*WHAT YOU NEED TO DO*. What are the lines, copied exactly, from the one containing "The width and height of the screenshot is (1568, 712)." through the last line of the records below, both included?

*EXTRACTED DATA*.
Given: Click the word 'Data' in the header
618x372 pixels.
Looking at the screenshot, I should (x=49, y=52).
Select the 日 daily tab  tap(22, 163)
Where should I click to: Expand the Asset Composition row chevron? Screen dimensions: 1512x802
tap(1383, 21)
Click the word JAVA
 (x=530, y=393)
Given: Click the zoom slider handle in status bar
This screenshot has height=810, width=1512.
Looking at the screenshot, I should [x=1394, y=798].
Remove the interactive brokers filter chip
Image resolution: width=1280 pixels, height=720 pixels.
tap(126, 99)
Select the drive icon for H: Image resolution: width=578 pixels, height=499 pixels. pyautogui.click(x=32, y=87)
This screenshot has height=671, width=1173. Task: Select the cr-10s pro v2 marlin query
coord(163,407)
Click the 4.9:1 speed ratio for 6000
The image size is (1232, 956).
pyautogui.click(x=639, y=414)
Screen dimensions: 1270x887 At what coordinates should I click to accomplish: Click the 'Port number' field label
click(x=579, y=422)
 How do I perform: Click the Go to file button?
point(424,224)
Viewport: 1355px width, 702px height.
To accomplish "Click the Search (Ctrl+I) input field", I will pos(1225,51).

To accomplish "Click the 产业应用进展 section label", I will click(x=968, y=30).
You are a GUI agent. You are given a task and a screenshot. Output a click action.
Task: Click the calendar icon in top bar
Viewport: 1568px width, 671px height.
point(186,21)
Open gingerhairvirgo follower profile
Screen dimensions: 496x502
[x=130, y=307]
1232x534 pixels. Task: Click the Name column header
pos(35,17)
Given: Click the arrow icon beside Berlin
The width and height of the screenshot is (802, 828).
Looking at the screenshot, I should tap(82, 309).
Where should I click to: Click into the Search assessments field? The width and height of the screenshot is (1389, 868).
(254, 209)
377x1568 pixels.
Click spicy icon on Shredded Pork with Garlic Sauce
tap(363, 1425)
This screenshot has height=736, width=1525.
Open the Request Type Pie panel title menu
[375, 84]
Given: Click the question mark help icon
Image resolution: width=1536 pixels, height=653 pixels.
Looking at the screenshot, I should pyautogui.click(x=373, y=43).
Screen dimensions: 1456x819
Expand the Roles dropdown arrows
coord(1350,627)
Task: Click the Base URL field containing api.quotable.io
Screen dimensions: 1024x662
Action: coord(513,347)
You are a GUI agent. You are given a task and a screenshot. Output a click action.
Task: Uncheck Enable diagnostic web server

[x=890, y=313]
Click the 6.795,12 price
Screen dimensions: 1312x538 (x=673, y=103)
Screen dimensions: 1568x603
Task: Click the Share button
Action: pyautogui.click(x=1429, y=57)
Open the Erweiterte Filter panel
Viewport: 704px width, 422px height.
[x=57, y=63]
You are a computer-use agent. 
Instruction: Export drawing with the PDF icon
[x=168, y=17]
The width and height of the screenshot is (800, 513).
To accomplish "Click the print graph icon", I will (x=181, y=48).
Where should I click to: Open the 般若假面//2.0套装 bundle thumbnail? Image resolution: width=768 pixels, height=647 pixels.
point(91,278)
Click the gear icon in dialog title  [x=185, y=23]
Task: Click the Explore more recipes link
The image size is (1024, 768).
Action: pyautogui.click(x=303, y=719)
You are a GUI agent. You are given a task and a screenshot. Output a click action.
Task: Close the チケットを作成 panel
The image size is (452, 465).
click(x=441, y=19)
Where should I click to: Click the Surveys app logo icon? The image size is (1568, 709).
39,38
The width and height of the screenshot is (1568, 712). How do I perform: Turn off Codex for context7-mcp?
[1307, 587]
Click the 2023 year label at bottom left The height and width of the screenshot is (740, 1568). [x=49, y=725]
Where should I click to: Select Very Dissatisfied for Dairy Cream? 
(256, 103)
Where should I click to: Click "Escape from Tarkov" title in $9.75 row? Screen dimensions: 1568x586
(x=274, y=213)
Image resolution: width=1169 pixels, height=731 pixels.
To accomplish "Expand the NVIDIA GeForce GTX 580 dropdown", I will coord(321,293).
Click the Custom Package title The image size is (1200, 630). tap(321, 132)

*ANSWER BOX*.
The width and height of the screenshot is (1568, 712). How do I perform: Turn off Codex for context7-mcp?
[1307, 587]
Click the 2023 year label at bottom left The height and width of the screenshot is (740, 1568). [x=49, y=725]
Where should I click to: Select Very Dissatisfied for Dairy Cream? 
(256, 103)
Where should I click to: Click "Escape from Tarkov" title in $9.75 row? Screen dimensions: 1568x586
(x=274, y=213)
Image resolution: width=1169 pixels, height=731 pixels.
To accomplish "Expand the NVIDIA GeForce GTX 580 dropdown", I will coord(321,293).
Click the Custom Package title The image size is (1200, 630). tap(321, 132)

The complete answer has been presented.